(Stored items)
────────────────

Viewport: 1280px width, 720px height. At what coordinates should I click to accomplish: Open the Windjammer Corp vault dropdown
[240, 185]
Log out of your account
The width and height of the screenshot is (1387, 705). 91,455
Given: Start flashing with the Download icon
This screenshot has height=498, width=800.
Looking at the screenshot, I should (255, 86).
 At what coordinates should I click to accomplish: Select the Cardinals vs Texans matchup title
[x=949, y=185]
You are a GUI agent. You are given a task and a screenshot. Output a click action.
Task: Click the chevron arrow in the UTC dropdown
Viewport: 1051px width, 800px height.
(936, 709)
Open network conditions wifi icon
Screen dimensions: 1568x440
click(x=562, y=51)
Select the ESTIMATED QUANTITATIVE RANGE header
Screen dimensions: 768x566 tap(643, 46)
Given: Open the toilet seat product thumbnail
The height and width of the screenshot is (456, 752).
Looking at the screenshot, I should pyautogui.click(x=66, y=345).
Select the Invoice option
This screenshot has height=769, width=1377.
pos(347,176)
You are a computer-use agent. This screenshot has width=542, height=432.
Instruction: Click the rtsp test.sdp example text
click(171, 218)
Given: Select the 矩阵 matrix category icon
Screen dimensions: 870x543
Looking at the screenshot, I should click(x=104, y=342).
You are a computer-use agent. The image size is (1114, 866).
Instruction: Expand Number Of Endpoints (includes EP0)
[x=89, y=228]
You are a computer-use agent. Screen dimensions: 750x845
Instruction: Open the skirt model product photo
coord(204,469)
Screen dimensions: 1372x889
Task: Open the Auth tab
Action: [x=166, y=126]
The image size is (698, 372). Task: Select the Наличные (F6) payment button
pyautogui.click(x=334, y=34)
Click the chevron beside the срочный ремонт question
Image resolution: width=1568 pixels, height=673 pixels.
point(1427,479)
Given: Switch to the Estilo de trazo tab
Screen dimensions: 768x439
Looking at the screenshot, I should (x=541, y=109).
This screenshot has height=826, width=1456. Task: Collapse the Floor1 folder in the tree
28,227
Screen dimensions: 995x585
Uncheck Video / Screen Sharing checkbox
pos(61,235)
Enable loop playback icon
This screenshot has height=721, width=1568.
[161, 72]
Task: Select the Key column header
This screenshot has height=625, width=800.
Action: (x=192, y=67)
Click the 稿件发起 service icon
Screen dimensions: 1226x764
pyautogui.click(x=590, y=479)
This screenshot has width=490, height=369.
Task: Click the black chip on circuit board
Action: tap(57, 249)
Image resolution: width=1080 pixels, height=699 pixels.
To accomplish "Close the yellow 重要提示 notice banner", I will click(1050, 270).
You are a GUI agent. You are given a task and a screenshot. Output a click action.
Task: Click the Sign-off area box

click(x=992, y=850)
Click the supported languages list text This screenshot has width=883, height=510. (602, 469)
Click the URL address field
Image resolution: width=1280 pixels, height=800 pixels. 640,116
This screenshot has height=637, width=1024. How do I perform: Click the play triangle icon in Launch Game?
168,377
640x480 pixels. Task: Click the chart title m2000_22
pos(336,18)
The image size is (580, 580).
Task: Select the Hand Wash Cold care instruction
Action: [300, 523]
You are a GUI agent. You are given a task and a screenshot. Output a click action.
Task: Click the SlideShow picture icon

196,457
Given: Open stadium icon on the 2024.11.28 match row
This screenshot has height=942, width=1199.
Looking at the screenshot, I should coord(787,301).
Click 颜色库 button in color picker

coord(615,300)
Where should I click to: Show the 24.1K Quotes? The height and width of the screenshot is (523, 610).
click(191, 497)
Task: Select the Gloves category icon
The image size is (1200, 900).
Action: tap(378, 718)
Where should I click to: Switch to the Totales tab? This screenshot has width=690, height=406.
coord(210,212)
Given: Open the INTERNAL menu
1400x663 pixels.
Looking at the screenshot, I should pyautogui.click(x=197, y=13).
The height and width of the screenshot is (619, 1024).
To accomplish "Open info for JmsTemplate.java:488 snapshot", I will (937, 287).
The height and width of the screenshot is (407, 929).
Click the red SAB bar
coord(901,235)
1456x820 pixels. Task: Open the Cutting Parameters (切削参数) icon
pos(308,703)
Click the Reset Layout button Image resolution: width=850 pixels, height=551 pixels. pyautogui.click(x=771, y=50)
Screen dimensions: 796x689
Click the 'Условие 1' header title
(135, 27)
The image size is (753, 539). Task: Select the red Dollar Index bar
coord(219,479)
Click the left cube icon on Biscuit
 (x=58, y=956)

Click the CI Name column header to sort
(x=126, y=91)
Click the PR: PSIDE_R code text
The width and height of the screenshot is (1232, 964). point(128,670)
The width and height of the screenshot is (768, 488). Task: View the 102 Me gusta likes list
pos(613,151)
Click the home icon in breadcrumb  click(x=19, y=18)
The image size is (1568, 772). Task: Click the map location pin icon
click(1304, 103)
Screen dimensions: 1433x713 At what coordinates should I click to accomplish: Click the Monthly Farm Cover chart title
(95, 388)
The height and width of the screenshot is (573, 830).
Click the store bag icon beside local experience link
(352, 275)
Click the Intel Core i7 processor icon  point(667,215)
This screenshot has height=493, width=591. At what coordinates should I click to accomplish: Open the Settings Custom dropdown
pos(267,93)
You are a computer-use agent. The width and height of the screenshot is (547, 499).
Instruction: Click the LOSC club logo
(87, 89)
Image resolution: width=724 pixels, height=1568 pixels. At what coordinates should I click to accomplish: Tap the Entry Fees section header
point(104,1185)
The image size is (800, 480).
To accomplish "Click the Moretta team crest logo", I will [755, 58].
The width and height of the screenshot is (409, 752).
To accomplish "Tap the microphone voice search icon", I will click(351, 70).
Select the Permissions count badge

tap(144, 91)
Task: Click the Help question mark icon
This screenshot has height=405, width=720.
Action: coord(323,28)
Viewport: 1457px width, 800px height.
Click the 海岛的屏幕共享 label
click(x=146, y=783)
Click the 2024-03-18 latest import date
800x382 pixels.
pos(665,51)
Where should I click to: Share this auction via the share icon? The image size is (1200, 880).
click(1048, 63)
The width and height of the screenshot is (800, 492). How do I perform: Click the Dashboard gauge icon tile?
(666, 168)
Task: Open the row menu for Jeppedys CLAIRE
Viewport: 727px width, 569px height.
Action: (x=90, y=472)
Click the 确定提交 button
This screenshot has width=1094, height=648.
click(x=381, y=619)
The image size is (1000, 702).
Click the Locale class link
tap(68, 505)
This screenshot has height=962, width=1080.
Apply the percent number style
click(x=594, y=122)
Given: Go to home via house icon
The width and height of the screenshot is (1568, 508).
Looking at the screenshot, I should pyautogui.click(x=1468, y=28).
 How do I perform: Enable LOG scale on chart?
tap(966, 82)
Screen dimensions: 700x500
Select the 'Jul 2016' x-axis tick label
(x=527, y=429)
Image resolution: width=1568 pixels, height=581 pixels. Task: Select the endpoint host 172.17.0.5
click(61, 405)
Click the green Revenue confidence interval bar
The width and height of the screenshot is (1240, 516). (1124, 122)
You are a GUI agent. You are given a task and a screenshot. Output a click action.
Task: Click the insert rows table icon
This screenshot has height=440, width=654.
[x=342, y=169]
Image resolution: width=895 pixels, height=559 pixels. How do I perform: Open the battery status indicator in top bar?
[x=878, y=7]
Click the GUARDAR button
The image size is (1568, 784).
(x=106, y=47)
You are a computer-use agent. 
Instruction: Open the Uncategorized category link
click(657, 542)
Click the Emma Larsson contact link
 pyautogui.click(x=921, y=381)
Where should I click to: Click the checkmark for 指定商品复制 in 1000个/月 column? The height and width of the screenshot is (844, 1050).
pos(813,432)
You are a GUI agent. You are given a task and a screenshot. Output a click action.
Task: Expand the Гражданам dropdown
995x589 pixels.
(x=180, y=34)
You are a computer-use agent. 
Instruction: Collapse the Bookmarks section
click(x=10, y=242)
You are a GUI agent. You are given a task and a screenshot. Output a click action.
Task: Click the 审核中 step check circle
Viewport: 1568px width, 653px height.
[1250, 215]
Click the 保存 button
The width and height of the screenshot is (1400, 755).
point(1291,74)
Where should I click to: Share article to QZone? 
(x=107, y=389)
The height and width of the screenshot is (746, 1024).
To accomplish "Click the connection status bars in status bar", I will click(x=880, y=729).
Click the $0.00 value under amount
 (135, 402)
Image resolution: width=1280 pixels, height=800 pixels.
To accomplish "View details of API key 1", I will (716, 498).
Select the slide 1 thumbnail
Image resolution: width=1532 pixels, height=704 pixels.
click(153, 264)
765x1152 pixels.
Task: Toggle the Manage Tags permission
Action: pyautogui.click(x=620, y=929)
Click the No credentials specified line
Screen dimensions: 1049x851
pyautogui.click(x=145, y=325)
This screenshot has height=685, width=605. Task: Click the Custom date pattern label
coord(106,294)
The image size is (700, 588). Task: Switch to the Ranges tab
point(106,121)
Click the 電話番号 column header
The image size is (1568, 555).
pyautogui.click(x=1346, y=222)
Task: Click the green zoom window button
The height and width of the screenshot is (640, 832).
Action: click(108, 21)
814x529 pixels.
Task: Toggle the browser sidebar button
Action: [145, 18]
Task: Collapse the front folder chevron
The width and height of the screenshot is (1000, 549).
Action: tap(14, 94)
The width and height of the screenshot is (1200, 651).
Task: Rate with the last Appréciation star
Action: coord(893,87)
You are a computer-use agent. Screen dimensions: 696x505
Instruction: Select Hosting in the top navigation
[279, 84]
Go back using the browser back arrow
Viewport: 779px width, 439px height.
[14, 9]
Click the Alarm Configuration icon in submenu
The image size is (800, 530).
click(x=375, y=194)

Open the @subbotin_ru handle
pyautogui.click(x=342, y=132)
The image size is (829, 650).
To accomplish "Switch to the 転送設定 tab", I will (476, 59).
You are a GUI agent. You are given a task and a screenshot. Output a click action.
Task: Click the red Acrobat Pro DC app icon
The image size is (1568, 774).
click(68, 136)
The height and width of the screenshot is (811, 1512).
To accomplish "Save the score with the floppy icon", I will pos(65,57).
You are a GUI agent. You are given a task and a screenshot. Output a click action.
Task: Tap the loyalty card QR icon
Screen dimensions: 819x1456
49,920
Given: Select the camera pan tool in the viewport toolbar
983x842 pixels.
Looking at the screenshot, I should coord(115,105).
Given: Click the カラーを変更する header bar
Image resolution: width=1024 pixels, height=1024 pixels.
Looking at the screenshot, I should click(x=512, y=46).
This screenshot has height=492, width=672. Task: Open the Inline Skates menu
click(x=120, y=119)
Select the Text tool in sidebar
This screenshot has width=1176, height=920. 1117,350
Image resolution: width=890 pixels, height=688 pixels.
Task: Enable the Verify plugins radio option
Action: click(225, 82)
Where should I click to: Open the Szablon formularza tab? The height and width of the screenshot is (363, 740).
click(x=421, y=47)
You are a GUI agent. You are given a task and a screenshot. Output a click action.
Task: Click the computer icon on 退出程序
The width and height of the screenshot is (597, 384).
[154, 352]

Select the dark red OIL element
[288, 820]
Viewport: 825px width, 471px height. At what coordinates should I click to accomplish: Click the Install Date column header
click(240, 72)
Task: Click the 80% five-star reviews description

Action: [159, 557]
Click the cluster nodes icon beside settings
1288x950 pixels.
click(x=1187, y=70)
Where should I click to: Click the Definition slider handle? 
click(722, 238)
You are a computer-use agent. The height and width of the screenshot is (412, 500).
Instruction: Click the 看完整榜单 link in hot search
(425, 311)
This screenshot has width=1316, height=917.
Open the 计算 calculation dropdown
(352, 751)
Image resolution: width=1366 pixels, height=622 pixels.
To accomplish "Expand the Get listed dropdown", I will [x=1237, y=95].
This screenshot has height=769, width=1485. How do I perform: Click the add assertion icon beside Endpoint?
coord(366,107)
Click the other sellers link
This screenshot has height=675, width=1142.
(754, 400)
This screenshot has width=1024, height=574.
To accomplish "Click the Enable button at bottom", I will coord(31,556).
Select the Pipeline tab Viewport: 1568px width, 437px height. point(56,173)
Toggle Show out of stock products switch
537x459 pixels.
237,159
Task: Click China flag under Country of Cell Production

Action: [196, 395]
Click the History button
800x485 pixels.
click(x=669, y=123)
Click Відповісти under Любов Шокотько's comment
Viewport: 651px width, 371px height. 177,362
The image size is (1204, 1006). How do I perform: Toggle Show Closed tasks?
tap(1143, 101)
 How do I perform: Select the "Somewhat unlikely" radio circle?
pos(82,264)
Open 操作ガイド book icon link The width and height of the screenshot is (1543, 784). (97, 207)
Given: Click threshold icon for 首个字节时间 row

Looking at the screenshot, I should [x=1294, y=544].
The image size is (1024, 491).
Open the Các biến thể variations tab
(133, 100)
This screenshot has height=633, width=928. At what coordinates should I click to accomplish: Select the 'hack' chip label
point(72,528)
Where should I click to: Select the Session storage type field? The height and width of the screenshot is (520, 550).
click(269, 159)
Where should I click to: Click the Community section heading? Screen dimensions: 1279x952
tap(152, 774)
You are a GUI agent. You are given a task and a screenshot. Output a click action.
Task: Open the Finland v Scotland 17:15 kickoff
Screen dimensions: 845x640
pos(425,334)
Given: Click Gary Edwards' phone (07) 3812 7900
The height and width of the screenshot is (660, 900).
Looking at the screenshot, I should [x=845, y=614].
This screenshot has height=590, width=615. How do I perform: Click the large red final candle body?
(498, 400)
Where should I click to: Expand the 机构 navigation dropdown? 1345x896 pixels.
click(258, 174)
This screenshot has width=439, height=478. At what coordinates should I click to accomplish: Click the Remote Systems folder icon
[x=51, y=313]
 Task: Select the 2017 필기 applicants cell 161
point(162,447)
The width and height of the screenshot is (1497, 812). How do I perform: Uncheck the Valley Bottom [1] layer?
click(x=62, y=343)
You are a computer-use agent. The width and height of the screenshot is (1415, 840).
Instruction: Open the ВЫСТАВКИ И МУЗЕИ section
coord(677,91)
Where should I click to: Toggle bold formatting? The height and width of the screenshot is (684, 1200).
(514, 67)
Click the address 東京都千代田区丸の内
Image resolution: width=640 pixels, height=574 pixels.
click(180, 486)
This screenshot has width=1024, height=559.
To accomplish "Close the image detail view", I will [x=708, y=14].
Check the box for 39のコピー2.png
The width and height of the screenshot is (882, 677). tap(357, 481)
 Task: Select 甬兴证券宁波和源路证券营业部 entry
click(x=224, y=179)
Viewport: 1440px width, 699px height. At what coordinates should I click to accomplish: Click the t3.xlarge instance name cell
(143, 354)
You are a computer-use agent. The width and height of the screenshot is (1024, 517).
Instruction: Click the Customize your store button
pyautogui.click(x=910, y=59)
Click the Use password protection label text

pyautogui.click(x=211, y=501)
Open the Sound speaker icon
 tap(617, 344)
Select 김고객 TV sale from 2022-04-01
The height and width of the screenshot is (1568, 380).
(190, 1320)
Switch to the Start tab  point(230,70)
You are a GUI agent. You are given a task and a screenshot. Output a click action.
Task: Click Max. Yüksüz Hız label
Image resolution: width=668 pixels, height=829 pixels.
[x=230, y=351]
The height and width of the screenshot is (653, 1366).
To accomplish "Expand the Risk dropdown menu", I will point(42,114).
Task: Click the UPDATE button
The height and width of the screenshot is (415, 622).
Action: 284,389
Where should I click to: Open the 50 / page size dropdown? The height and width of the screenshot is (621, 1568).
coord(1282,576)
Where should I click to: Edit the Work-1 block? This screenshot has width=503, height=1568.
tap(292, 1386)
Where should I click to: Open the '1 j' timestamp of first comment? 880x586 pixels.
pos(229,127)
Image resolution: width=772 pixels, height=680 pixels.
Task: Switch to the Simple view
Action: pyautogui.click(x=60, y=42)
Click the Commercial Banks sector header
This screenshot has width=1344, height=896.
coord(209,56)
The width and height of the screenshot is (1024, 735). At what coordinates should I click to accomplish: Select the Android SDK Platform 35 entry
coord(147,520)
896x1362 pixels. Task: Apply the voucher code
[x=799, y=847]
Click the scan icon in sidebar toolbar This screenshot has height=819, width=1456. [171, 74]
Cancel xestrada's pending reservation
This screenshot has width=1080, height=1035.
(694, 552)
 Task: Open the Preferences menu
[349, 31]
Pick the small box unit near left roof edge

────────────────

(Exercise objective) In the records above, how many lines include the string "computer"? Answer with only the number.

(Solution to this exercise) 11